> [Task data]

★ ★ ★

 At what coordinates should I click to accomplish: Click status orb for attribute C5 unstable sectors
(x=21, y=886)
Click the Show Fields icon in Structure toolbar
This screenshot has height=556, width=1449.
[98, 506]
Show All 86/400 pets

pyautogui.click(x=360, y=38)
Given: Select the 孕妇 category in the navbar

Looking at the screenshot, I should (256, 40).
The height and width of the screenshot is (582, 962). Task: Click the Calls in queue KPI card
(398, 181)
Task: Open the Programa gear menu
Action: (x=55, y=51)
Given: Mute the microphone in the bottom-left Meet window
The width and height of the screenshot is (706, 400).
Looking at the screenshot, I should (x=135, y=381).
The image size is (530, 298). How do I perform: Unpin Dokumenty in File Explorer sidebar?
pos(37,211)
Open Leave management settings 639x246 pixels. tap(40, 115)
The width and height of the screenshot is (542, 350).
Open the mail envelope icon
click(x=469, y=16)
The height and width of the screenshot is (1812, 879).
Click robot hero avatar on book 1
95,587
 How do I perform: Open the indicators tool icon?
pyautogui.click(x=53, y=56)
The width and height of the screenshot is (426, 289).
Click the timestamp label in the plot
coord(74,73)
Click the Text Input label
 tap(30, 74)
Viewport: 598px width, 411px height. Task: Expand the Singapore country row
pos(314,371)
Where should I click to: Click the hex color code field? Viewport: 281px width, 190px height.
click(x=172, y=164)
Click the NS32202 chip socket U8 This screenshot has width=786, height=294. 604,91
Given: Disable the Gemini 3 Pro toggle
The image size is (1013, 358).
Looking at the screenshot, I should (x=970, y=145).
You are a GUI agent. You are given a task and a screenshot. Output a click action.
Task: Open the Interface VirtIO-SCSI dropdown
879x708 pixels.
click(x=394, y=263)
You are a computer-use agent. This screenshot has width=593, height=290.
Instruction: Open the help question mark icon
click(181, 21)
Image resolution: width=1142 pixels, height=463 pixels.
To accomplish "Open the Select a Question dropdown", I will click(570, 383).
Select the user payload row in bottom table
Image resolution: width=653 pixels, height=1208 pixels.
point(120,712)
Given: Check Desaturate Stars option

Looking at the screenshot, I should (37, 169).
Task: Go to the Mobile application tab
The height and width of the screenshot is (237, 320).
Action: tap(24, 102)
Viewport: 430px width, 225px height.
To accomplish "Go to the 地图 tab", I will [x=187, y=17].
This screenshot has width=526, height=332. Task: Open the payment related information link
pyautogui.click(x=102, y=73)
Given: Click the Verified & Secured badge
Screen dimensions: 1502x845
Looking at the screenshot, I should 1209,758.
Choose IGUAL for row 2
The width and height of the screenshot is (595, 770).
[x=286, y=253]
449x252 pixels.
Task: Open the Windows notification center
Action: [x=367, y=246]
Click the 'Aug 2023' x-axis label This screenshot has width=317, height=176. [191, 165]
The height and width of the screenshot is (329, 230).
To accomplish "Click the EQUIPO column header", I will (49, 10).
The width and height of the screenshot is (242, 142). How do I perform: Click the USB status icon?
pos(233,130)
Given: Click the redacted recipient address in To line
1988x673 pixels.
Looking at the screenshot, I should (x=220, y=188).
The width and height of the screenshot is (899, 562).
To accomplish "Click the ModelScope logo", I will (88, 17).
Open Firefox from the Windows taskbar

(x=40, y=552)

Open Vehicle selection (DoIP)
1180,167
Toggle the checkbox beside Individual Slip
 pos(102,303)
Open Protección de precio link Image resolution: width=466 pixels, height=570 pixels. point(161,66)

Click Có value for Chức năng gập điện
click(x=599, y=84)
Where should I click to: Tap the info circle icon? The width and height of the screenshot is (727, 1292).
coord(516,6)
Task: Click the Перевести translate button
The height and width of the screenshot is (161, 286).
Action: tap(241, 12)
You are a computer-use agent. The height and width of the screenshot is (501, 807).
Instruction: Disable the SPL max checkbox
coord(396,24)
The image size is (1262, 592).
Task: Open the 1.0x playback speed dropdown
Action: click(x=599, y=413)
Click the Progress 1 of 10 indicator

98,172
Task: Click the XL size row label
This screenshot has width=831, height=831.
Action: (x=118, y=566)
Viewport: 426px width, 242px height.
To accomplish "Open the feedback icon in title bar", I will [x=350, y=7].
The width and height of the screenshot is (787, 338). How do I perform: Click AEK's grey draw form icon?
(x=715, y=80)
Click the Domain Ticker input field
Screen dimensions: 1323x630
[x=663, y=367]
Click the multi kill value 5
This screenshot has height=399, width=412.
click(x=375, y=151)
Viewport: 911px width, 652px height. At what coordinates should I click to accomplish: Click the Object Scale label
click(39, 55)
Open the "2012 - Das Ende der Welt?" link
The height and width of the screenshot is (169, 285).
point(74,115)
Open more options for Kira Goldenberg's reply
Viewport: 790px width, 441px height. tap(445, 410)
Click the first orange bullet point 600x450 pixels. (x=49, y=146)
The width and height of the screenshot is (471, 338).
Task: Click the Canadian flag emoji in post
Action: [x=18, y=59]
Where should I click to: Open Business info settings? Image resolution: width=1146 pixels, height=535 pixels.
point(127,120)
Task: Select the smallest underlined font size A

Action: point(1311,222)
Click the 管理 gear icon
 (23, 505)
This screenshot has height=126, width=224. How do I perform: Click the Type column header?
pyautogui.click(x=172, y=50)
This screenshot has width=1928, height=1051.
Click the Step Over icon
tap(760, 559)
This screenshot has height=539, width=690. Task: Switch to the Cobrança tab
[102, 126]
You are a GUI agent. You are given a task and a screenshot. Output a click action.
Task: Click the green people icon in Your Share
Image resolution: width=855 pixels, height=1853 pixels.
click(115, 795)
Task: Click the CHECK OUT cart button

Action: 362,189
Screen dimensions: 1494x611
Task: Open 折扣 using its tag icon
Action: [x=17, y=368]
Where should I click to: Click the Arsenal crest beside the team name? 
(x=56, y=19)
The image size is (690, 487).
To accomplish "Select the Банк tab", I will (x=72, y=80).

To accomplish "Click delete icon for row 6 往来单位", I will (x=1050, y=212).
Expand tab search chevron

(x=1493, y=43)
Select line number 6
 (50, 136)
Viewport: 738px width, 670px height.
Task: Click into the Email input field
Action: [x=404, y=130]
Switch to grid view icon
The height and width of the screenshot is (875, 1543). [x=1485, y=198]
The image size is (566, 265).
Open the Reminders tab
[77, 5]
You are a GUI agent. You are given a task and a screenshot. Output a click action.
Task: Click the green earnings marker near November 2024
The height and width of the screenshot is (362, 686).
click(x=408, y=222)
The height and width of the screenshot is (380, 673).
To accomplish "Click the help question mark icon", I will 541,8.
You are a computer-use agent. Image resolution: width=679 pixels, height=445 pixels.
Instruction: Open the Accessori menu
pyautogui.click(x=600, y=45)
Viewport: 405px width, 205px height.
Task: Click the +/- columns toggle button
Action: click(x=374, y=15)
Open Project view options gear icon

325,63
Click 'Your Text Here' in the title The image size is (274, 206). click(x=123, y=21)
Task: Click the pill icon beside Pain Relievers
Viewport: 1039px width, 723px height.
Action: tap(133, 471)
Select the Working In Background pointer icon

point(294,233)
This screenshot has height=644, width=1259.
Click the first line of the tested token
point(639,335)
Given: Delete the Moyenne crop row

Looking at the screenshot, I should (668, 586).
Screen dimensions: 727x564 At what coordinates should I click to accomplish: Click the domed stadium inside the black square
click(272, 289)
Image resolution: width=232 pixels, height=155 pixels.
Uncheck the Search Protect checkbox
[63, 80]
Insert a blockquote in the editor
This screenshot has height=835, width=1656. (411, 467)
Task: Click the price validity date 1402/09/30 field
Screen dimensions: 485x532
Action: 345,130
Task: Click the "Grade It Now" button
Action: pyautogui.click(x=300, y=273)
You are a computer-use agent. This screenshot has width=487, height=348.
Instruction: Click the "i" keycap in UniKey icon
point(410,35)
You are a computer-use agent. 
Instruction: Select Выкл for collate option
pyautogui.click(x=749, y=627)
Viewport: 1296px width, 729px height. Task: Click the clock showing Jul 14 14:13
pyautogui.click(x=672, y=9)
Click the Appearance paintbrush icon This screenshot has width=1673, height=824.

★ ★ ★

> [Requirement] Render the lines of the listing from the one containing "Task: Click the CHECK OUT cart button" down to the one containing "click(x=408, y=222)", both included, as a JSON list of strings with one string per line and blank lines omitted.

> [Solution to this task]
[
  "Task: Click the CHECK OUT cart button",
  "Action: 362,189",
  "Screen dimensions: 1494x611",
  "Task: Open 折扣 using its tag icon",
  "Action: [x=17, y=368]",
  "Where should I click to: Click the Arsenal crest beside the team name? ",
  "(x=56, y=19)",
  "The image size is (690, 487).",
  "To accomplish \"Select the Банк tab\", I will (x=72, y=80).",
  "To accomplish \"Click delete icon for row 6 往来单位\", I will (x=1050, y=212).",
  "Expand tab search chevron",
  "(x=1493, y=43)",
  "Select line number 6",
  " (50, 136)",
  "Viewport: 738px width, 670px height.",
  "Task: Click into the Email input field",
  "Action: [x=404, y=130]",
  "Switch to grid view icon",
  "The height and width of the screenshot is (875, 1543). [x=1485, y=198]",
  "The image size is (566, 265).",
  "Open the Reminders tab",
  "[77, 5]",
  "You are a GUI agent. You are given a task and a screenshot. Output a click action.",
  "Task: Click the green earnings marker near November 2024",
  "The height and width of the screenshot is (362, 686).",
  "click(x=408, y=222)"
]